Directions ▸
Starting at the line below holding "The height and width of the screenshot is (499, 633)." and stopping at the line holding "Given: Click the /api/post/form text value", print every line exactly, both ends included, and leave the rest out.

Data shown ▸
-.-.-

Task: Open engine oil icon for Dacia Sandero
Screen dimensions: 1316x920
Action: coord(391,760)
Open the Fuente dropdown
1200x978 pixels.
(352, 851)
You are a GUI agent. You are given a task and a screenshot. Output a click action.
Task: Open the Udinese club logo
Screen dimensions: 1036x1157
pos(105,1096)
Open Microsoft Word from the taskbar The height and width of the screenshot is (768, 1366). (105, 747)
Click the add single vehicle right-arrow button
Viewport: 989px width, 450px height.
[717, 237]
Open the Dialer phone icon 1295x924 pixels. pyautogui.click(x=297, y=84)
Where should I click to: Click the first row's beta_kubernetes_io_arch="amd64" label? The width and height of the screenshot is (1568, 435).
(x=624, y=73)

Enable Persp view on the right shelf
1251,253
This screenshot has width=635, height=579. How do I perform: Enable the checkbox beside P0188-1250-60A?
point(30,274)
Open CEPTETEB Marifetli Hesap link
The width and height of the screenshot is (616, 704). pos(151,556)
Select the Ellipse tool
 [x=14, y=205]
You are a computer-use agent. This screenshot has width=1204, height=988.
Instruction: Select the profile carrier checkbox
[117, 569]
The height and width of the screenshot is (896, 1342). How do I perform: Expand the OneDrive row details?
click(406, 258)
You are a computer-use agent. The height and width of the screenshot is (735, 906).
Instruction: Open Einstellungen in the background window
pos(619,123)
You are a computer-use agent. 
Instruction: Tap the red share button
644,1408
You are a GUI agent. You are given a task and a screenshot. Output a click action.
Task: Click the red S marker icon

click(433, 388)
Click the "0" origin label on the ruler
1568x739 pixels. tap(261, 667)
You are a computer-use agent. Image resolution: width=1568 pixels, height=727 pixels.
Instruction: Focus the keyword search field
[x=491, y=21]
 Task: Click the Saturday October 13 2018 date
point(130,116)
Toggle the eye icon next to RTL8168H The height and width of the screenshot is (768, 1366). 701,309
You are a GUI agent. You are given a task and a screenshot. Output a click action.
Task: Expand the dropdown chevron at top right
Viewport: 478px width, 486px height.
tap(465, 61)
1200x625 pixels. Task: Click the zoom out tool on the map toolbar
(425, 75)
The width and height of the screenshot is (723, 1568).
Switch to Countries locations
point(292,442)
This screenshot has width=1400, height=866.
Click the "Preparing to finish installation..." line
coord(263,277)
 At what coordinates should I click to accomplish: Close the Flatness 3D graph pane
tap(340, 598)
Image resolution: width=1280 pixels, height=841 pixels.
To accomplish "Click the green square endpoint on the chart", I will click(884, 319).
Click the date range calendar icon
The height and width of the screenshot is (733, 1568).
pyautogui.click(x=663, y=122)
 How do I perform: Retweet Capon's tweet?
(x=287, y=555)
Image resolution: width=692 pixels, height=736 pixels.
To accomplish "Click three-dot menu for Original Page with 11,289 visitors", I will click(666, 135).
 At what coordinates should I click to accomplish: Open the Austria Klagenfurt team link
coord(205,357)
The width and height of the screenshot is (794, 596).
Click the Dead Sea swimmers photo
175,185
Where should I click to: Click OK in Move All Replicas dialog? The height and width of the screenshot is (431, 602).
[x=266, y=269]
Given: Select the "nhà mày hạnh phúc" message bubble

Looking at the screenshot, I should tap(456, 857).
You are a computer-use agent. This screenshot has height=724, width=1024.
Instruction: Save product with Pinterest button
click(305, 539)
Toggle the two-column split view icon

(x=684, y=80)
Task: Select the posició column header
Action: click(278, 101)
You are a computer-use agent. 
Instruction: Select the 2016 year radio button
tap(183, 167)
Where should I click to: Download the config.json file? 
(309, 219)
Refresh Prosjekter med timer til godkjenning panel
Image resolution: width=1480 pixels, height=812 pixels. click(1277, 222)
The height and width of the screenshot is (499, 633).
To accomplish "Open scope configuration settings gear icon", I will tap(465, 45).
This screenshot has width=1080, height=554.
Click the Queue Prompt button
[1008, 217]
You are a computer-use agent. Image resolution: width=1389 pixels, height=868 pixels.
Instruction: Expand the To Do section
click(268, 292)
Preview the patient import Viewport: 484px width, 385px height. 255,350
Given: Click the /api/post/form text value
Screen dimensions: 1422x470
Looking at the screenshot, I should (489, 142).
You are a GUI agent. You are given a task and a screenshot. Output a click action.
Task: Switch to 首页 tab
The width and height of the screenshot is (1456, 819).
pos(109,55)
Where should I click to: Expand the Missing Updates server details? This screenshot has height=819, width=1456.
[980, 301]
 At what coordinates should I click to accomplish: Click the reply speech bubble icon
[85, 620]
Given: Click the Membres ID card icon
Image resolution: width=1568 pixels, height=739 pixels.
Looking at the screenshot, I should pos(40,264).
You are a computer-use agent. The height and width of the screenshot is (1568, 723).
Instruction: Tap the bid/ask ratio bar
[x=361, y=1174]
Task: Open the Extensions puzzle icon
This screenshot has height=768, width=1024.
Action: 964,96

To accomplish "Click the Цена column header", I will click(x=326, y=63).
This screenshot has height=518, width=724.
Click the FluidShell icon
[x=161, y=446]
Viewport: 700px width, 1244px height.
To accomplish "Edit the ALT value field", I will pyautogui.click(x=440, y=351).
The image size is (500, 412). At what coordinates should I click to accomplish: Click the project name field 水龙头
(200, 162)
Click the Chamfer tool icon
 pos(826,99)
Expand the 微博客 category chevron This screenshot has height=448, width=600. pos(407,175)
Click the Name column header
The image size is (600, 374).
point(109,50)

-.-.-

Response to the exercise ▸
The height and width of the screenshot is (499, 633).
To accomplish "Open scope configuration settings gear icon", I will tap(465, 45).
This screenshot has width=1080, height=554.
Click the Queue Prompt button
[1008, 217]
You are a computer-use agent. Image resolution: width=1389 pixels, height=868 pixels.
Instruction: Expand the To Do section
click(268, 292)
Preview the patient import Viewport: 484px width, 385px height. 255,350
Given: Click the /api/post/form text value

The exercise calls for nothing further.